Tras dos derrotas consecutivas fuera de casa, el Sevilla FC afrontaba este partido como una final por la permanencia. La derrota previa del Alavés añadió presión y motivación, sabiendo que una victoria les permitiría abandonar la zona roja de la tabla. El entrenador realizó dos cambios estratégicos respecto al último encuentro.
El inicio del partido estuvo marcado por la cautela, con ambos equipos priorizando evitar errores. Sin embargo, el Sevilla FC fue ganando terreno y generó las primeras oportunidades claras. A pesar de la falta de precisión en los remates iniciales, la intensidad y el dominio del juego por parte de los locales fueron evidentes, especialmente por la banda izquierda.

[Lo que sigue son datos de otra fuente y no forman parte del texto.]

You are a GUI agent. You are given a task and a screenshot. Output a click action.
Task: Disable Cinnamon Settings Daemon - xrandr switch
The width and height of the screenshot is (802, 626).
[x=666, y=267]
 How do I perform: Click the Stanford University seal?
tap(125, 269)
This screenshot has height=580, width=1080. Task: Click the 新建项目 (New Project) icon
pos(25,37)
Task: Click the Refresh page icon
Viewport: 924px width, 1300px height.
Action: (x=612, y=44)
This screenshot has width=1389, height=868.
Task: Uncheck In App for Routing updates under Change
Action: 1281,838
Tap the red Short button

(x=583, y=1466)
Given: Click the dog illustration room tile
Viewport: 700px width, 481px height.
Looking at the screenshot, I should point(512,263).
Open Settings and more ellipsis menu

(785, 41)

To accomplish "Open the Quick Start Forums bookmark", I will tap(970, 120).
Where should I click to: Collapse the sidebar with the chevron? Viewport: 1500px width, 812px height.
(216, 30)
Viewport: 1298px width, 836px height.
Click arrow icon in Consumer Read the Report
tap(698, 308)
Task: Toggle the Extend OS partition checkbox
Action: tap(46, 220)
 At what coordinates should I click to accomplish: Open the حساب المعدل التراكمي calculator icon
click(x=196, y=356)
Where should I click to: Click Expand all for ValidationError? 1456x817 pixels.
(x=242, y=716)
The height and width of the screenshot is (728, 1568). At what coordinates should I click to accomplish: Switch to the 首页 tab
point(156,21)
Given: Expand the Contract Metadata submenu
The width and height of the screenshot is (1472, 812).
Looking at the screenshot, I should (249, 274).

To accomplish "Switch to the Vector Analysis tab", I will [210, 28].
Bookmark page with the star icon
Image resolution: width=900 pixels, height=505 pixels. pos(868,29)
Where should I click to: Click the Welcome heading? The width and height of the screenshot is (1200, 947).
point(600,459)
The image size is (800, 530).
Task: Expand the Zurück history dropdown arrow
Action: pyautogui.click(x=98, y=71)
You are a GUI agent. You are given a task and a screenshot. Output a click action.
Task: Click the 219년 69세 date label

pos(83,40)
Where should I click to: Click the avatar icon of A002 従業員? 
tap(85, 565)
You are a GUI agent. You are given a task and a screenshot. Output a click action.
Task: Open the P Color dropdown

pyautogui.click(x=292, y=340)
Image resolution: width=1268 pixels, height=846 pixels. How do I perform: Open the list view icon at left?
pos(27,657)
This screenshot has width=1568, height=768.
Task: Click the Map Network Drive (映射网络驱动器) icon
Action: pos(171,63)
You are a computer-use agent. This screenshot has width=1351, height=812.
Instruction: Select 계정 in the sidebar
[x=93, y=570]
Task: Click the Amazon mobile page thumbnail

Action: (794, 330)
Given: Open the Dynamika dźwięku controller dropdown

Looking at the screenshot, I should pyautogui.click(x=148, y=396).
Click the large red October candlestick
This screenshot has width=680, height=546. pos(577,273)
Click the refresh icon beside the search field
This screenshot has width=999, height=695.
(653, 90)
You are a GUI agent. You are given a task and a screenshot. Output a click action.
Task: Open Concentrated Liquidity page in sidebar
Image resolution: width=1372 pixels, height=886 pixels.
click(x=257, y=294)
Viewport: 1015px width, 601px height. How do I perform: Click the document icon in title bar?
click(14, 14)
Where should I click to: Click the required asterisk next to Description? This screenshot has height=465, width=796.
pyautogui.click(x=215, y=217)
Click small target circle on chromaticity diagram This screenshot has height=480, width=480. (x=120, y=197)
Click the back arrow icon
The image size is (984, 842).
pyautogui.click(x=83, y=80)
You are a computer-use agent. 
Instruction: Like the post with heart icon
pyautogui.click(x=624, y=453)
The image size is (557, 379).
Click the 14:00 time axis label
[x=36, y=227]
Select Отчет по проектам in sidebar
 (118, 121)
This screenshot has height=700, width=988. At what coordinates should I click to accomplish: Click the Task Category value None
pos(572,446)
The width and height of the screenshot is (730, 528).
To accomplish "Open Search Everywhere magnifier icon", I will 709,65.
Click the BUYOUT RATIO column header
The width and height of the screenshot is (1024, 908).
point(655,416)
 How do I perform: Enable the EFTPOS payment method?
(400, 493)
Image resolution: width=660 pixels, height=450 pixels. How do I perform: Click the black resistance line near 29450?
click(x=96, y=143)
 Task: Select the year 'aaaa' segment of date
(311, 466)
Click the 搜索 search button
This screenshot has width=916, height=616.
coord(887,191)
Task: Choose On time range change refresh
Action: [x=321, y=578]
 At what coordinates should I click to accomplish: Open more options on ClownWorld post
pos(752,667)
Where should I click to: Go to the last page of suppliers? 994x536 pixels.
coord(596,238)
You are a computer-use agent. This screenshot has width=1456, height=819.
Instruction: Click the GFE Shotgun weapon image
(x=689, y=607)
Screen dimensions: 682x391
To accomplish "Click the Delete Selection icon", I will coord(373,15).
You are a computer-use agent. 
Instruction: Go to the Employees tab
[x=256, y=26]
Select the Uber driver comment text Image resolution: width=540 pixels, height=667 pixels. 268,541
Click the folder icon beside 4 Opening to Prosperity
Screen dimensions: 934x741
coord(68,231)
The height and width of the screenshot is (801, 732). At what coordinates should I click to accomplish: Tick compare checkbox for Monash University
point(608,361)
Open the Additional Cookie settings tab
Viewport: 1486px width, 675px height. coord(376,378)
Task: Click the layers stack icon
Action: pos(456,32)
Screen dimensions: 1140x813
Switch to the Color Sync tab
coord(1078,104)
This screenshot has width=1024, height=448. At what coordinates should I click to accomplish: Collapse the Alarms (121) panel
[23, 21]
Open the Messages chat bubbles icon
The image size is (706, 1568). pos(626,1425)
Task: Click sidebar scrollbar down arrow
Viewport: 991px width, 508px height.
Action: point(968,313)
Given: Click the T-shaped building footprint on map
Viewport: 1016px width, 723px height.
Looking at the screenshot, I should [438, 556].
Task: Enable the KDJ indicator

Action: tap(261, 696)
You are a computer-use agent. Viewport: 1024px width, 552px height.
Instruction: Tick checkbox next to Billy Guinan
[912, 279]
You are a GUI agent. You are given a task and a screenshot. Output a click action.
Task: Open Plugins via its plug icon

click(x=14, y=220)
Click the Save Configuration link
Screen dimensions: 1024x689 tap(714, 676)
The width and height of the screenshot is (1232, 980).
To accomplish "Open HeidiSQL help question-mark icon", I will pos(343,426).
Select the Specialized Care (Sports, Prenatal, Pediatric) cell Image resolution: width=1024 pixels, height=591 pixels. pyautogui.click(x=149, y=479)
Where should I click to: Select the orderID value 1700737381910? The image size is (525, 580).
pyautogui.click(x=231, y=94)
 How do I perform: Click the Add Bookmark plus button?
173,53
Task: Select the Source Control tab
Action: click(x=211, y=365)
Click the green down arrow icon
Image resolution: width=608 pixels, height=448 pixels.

“"La primera parte había sido un monólogo del Sevilla. Los nervionenses no habían jugado con esa intensidad, fe y actitud desde tiempos inmemoriales."
La segunda mitad comenzó con incertidumbre, pero la entrada de Alexis Sánchez en el minuto 46 cambió el rumbo del encuentro. El delantero chileno, tras una buena jugada, logró batir al portero rival en el minuto 50, desatando la euforia en el Ramón Sánchez-Pizjuán. Este gol fue el reflejo del esfuerzo y la persistencia del equipo.
A pesar de que la Real Sociedad intentó reaccionar, el Sevilla FC se mantuvo firme, defendiendo su ventaja con orden y el apoyo incondicional de su afición. La victoria no solo les permite salir del descenso, sino que también inyecta una dosis de moral fundamental para afrontar los próximos compromisos ligueros.